■ **What to produce**
Copy each line of the following material that has the string "plus".

■ **Entries provided**
────────
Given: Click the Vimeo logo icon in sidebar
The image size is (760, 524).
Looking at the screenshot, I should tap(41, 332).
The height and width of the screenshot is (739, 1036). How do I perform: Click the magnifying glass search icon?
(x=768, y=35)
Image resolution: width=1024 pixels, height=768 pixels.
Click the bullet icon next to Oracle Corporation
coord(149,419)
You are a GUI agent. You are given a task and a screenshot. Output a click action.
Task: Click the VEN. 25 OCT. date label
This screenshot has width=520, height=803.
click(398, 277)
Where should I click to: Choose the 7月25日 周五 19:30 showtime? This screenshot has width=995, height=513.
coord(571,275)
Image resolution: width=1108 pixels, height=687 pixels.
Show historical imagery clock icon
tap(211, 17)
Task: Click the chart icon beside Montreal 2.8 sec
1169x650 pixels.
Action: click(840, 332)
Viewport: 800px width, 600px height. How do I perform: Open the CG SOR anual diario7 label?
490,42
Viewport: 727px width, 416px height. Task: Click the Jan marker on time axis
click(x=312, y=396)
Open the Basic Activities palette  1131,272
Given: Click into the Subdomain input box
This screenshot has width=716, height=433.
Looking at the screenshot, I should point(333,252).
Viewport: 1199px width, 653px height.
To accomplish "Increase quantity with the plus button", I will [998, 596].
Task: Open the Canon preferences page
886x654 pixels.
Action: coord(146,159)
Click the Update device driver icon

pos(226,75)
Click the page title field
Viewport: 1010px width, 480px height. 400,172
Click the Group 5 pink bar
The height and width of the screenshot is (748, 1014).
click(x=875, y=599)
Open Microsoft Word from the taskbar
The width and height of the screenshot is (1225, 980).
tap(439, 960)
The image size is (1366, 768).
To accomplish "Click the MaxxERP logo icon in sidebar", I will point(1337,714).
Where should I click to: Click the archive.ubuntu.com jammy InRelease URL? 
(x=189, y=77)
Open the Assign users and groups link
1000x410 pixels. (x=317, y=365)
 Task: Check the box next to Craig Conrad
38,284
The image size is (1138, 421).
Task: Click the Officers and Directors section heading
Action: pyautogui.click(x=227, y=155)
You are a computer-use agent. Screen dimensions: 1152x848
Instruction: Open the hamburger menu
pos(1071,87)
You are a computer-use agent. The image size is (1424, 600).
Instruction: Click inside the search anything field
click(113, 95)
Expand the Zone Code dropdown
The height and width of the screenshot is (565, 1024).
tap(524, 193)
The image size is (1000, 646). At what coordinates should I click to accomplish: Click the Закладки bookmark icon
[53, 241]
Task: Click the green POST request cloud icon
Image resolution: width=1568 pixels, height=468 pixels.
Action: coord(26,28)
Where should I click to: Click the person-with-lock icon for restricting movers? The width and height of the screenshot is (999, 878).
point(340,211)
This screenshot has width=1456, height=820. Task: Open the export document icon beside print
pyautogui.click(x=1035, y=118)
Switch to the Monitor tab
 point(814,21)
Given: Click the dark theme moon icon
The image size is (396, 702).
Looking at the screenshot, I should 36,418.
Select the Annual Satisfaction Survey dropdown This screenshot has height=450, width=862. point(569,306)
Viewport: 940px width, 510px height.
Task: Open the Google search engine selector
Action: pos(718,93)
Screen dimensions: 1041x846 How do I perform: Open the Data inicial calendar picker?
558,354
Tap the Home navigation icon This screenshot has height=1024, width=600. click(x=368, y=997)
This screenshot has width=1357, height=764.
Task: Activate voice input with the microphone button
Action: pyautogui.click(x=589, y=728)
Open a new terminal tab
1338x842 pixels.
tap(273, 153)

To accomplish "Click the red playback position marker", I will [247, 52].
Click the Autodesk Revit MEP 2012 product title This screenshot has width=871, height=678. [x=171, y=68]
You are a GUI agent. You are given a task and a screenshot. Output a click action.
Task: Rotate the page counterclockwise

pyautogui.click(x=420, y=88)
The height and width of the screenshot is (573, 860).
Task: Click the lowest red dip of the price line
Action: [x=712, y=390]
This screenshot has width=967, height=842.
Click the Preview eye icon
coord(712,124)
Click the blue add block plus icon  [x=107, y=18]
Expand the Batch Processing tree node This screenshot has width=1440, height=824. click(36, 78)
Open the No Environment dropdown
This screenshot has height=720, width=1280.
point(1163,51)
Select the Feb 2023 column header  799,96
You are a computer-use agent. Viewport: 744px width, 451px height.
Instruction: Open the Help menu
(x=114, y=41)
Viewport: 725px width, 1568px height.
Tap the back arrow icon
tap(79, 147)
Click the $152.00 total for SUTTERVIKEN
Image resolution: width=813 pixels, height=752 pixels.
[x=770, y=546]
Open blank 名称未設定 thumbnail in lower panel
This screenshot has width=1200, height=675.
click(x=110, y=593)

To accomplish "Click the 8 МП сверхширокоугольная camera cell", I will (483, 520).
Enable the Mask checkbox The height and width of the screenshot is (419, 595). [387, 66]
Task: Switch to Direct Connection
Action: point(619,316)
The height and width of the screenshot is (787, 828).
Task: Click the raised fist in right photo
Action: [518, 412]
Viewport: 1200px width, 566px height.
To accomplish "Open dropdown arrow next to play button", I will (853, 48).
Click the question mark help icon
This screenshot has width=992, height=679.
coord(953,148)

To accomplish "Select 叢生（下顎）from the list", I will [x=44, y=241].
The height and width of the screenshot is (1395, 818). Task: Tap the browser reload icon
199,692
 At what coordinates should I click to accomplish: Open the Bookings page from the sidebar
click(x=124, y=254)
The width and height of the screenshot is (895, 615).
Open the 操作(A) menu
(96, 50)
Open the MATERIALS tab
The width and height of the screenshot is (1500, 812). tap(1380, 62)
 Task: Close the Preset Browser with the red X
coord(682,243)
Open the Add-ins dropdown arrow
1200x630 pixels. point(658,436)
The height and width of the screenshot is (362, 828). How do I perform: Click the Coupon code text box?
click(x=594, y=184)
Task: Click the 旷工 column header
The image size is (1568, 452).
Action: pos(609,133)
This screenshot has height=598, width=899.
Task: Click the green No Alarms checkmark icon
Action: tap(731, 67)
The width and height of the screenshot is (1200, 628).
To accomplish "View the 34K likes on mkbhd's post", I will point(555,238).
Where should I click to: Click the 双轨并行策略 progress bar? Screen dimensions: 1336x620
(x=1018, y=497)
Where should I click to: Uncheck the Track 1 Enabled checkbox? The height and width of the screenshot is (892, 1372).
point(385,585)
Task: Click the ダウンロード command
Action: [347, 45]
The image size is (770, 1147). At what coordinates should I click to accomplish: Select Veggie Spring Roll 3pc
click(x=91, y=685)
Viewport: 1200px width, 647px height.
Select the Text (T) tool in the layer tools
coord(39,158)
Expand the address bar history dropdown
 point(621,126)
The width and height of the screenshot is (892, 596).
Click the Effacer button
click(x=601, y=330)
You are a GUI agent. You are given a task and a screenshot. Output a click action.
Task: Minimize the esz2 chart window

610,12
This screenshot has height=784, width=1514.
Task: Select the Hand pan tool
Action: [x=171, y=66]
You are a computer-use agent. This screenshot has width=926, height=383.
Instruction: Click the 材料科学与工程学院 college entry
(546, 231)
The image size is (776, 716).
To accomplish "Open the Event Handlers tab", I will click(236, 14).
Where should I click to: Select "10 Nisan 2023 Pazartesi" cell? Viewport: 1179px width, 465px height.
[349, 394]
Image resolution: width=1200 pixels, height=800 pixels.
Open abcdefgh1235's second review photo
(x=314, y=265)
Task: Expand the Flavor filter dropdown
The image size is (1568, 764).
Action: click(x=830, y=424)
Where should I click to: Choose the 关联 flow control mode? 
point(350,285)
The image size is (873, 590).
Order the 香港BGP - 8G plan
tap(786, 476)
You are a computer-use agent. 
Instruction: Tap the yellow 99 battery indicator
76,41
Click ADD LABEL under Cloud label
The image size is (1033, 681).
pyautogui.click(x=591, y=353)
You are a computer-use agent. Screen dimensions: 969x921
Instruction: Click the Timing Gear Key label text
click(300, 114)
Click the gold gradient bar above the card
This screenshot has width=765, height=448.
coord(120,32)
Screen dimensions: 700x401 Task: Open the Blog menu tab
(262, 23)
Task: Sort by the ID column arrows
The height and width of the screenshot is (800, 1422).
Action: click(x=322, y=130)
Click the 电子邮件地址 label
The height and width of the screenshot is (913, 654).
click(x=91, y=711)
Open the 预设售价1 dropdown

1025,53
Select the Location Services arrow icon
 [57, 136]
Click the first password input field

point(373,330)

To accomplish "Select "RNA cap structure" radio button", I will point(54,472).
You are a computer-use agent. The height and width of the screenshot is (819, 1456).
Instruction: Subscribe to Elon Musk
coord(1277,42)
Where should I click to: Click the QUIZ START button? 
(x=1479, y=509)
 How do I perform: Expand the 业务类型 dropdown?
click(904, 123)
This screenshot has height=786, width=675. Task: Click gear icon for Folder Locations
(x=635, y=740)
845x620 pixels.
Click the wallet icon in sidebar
────────
■ **Response area**
To accomplish "Increase quantity with the plus button", I will [998, 596].
Click the blue add block plus icon  [x=107, y=18]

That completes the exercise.